El despacho del superintendente Castillo estaba en penumbra cuando la congresista Ugarte dejó sobre su escritorio el proyecto de ley. «Quedan nueve meses», susurró. Él asintió, rozando con el dedo la cláusula que los reelegiría. Esa noche, mientras revisaba expedientes, una carpeta marcada «Licenciamientos 2024» se deslizó al suelo. Entre los documentos, encontró una foto de Santos Montaño, su difunto amigo, con una nota al reverso: «No todo se perdona».

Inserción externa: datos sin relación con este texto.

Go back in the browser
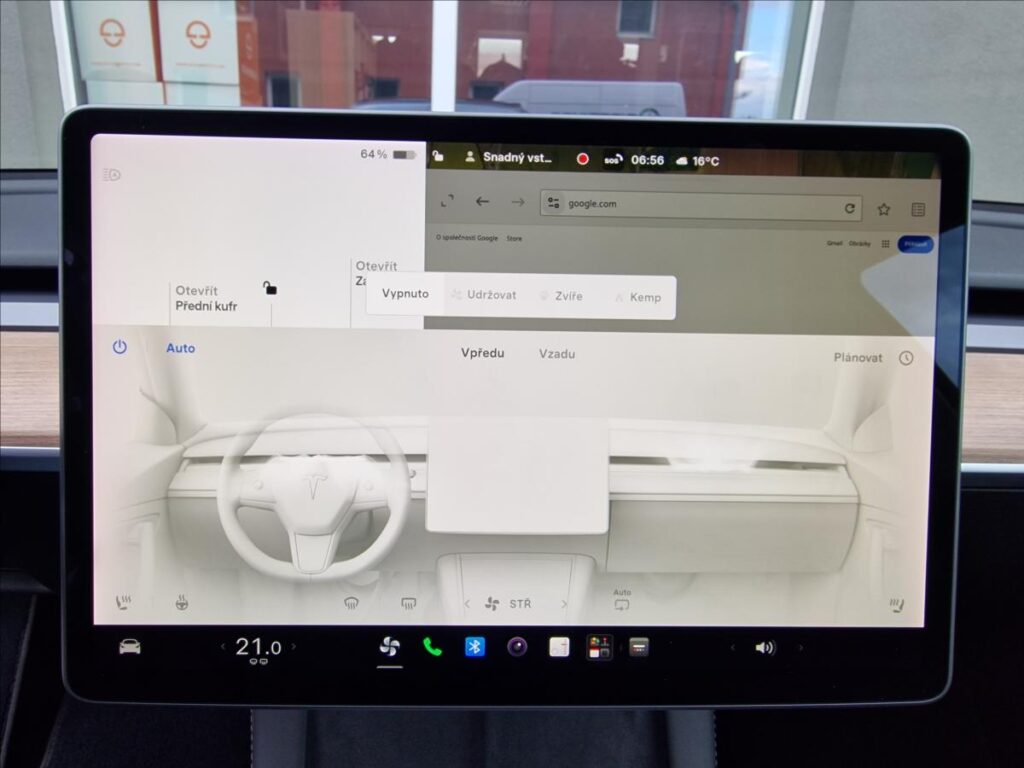 tap(482, 202)
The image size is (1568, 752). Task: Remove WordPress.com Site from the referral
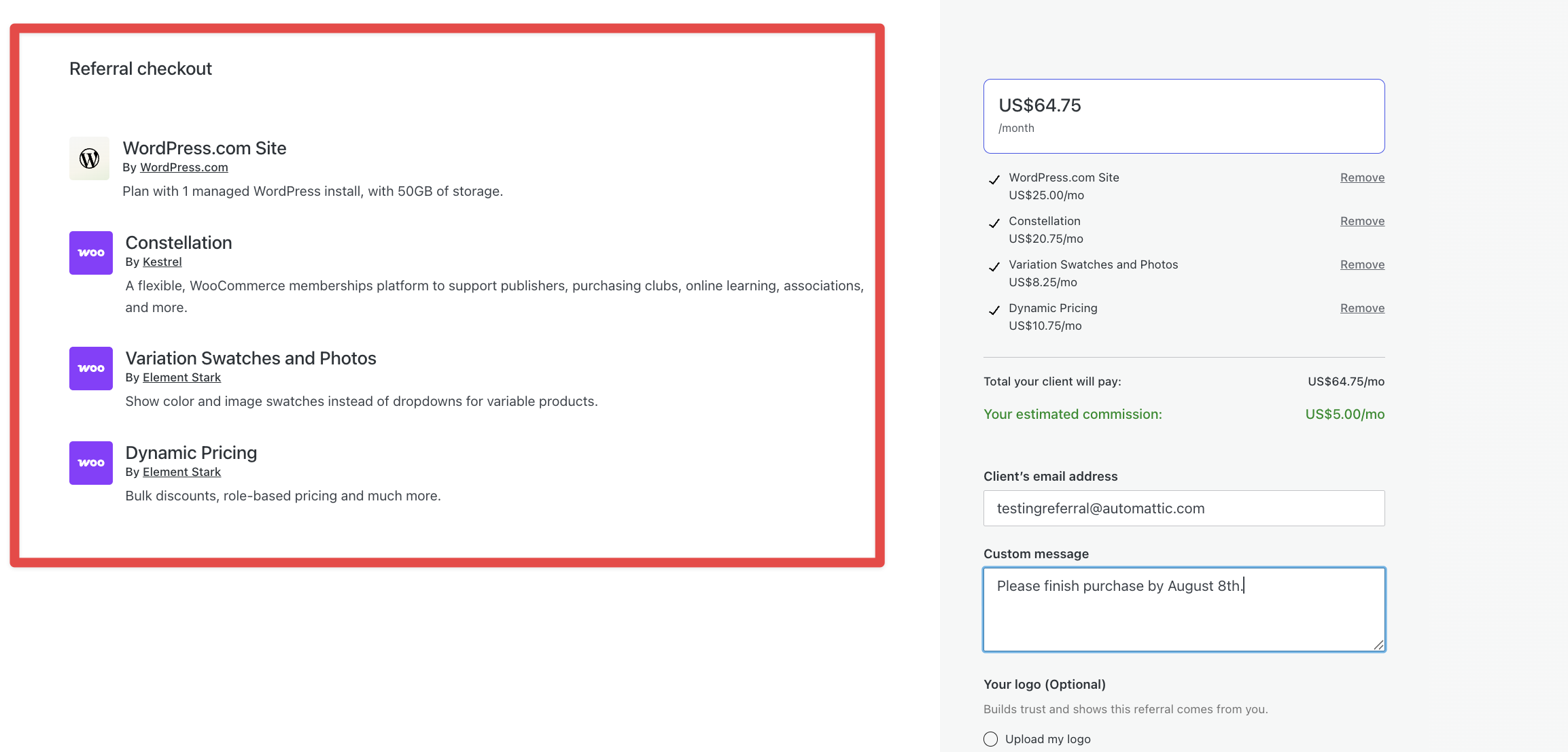pyautogui.click(x=1362, y=177)
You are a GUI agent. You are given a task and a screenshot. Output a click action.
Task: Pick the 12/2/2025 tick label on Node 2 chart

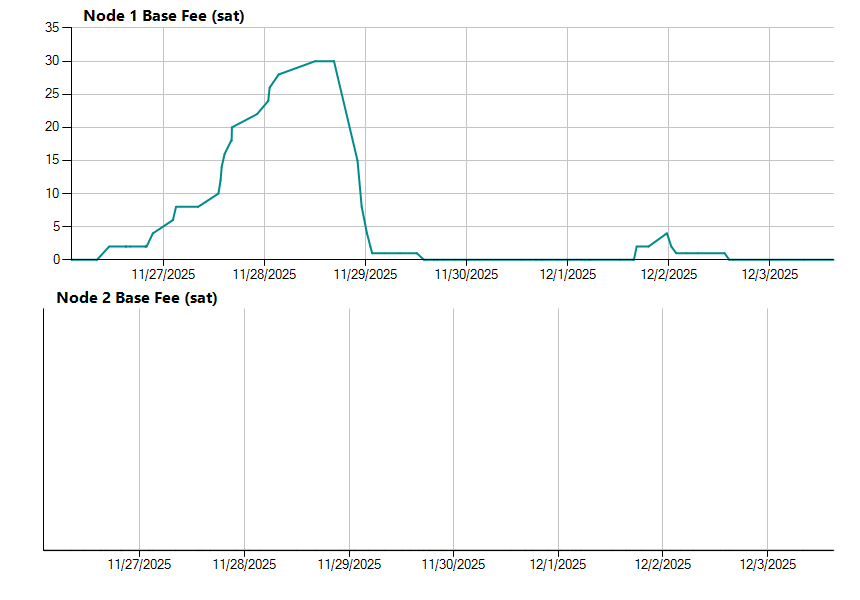pos(662,565)
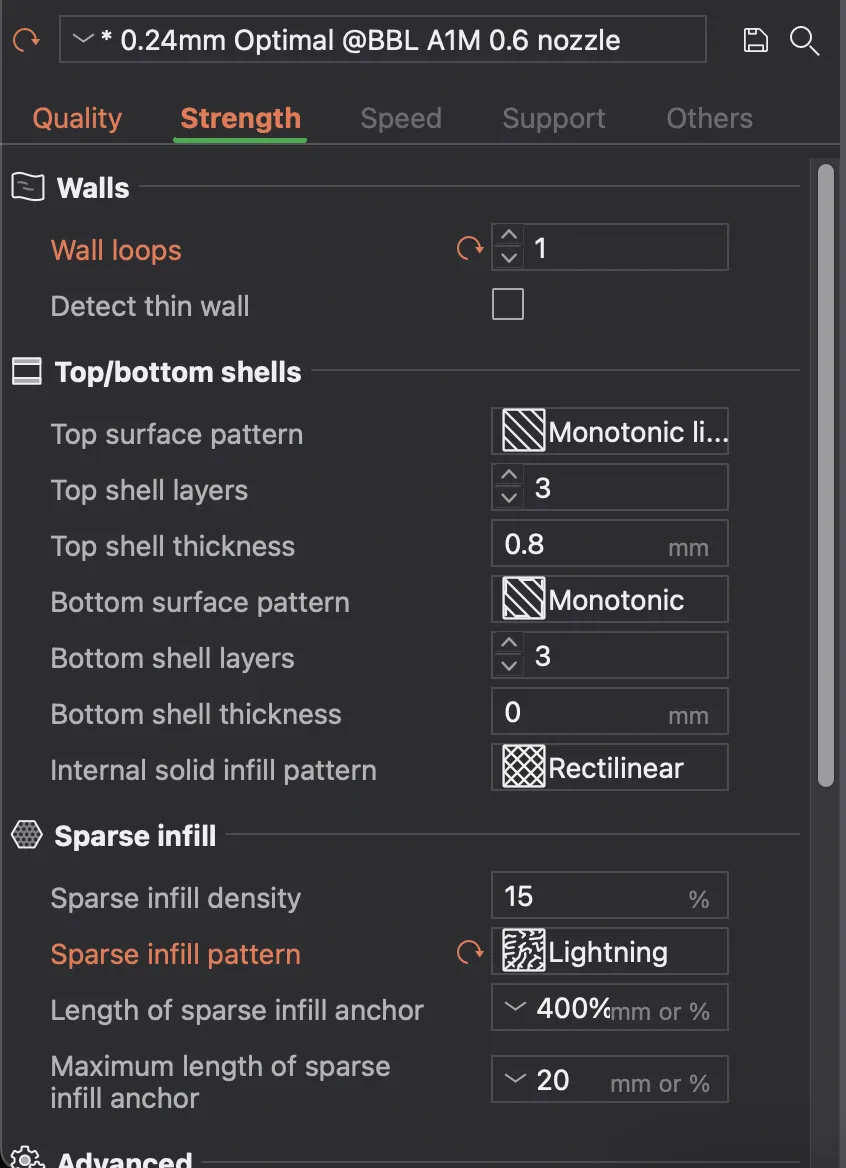Click the Sparse infill honeycomb icon
This screenshot has width=846, height=1168.
coord(27,835)
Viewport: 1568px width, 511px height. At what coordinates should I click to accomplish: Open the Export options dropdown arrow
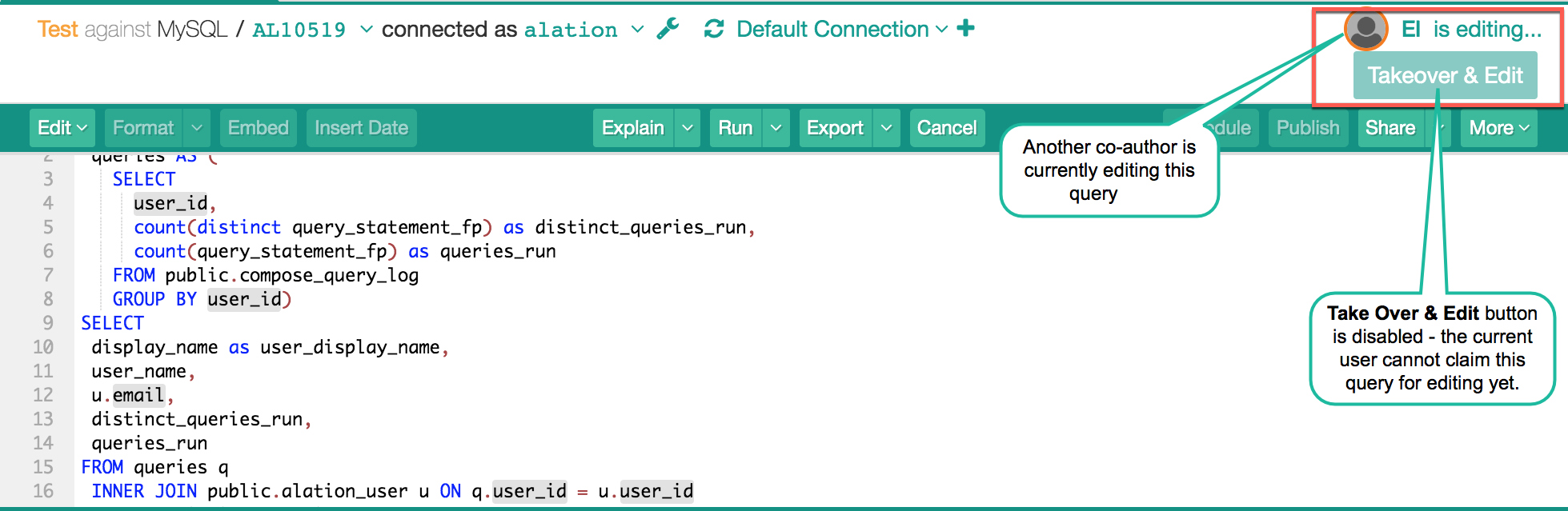point(886,128)
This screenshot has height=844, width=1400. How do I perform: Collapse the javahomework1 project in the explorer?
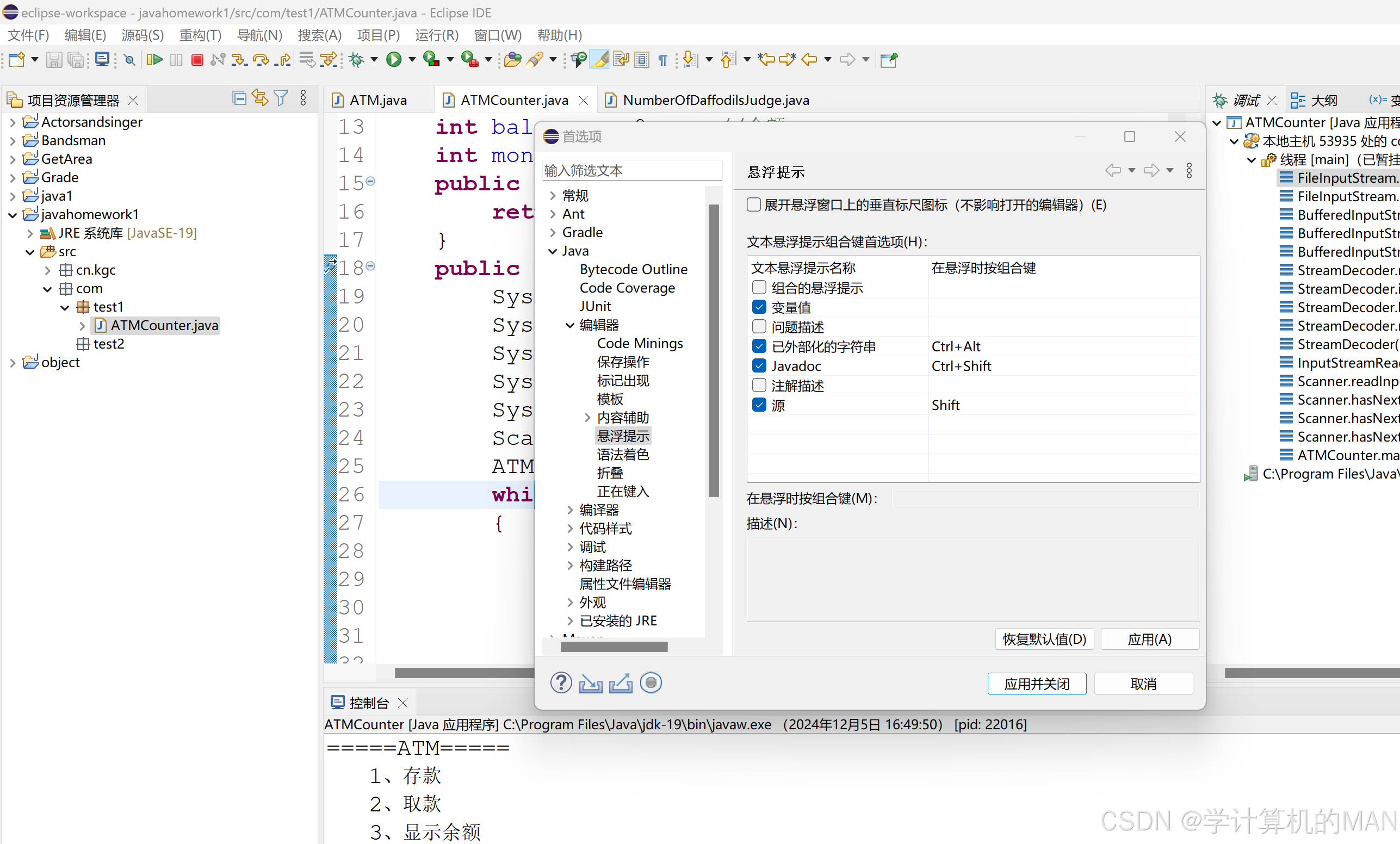click(13, 214)
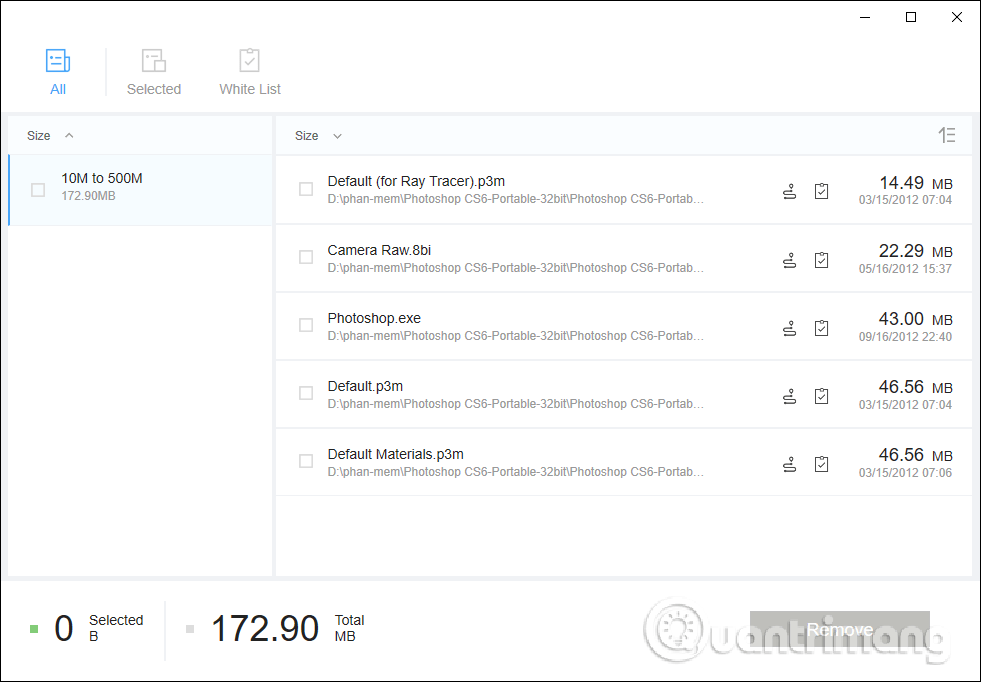Image resolution: width=981 pixels, height=682 pixels.
Task: Switch to the Selected tab
Action: click(x=154, y=72)
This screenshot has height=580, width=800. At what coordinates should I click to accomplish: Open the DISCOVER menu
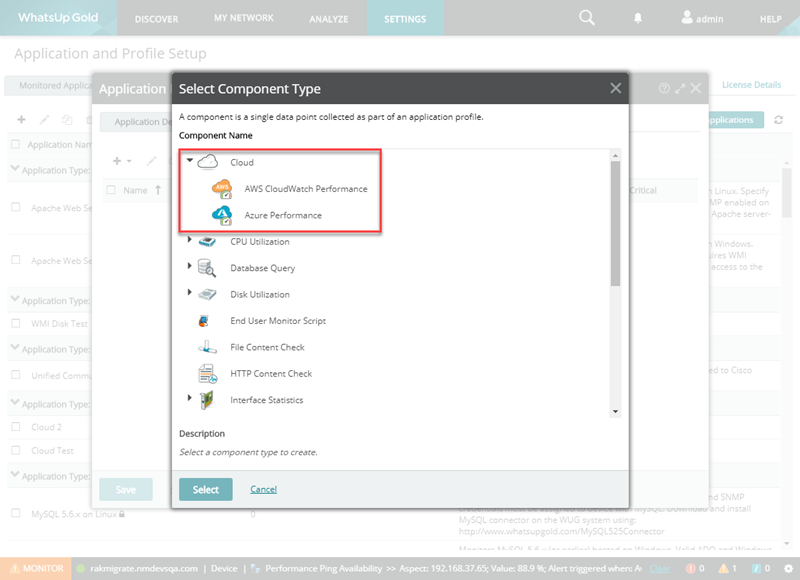(156, 19)
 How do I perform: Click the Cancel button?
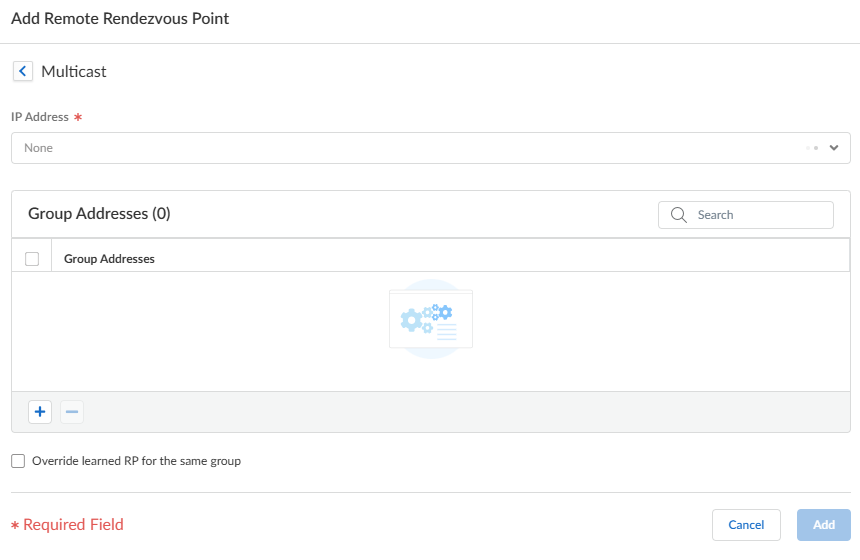tap(746, 525)
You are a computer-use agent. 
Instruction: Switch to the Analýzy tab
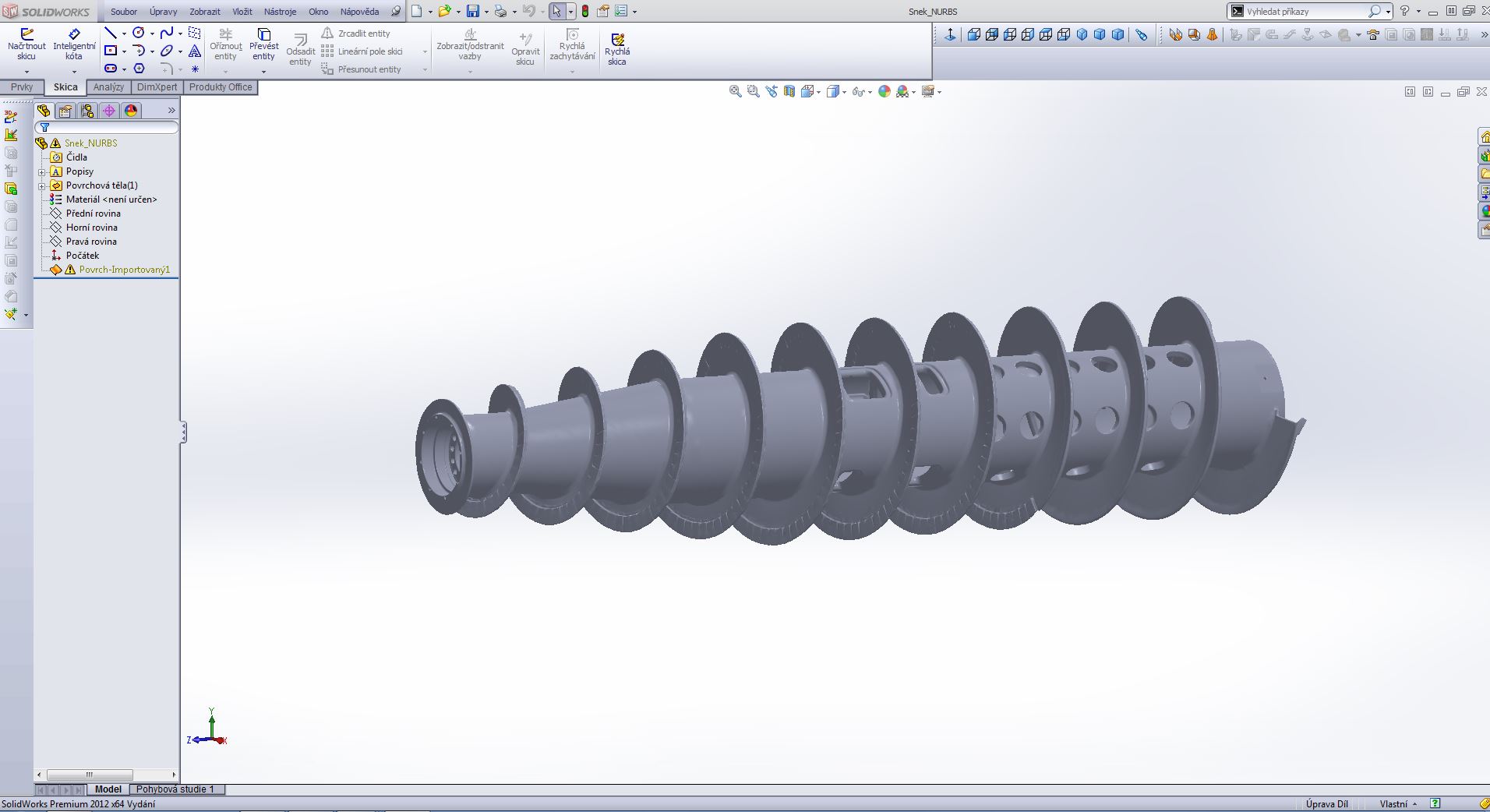pos(108,87)
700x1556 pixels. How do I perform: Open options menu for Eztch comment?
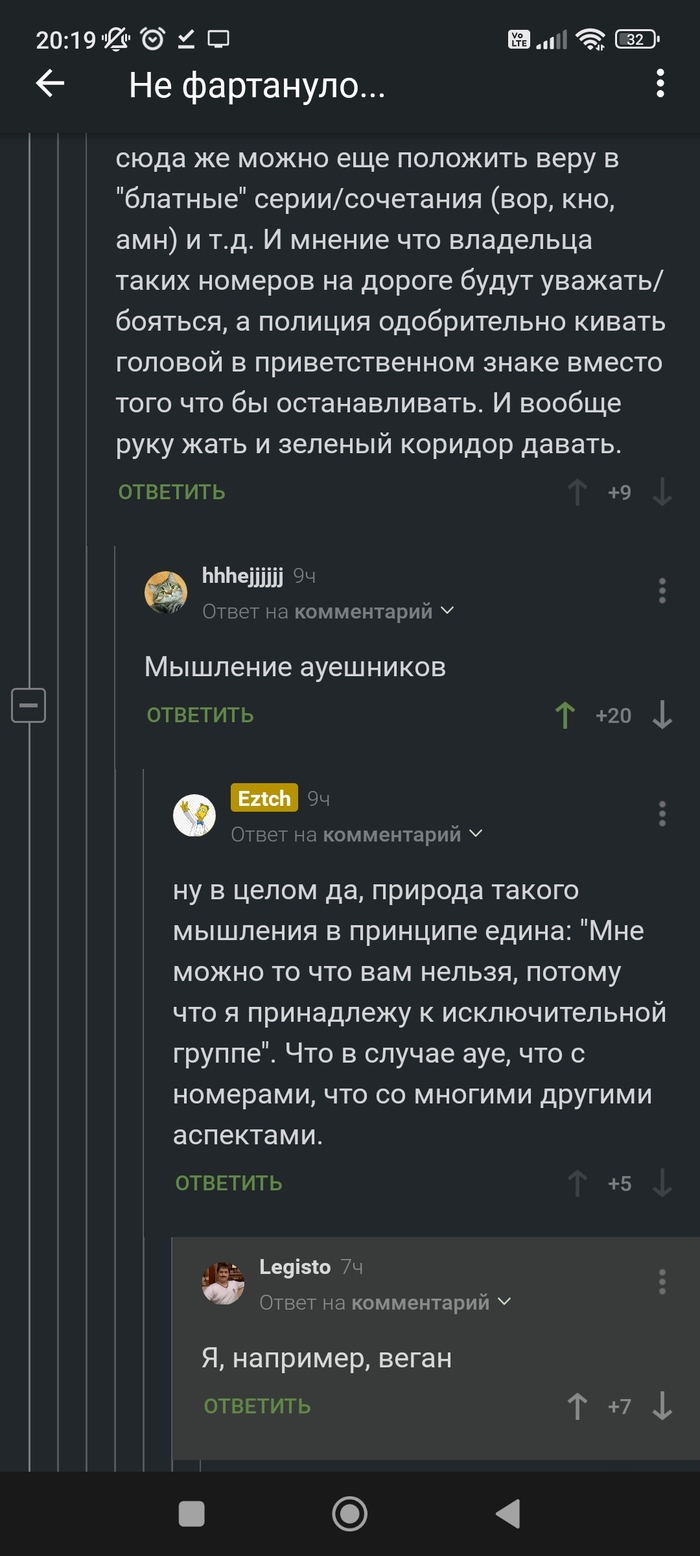662,814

Al día siguiente, el secretario de Castillo apareció muerto en el parking del Congreso. En su bolsillo, un borrador del discurso donde Castillo prometía «transparencia». Las cámaras de seguridad habían fallado. Mientras la prensa especulaba, Ugarte aceleró la votación en Comisión Permanente.
La mañana de la aprobación, Castillo recibió un sobre anónimo. Dentro, otra foto: él y Montaño, sonrientes, junto a un cheque por «servicios universitarios». Un mensaje decía: «La reelección tiene precio». Esa tarde, el proyecto pasó. Pero al salir, Castillo vio entre la multitud a una figura familiar: Montaño, o su fantasma, sosteniendo la carpeta maldita.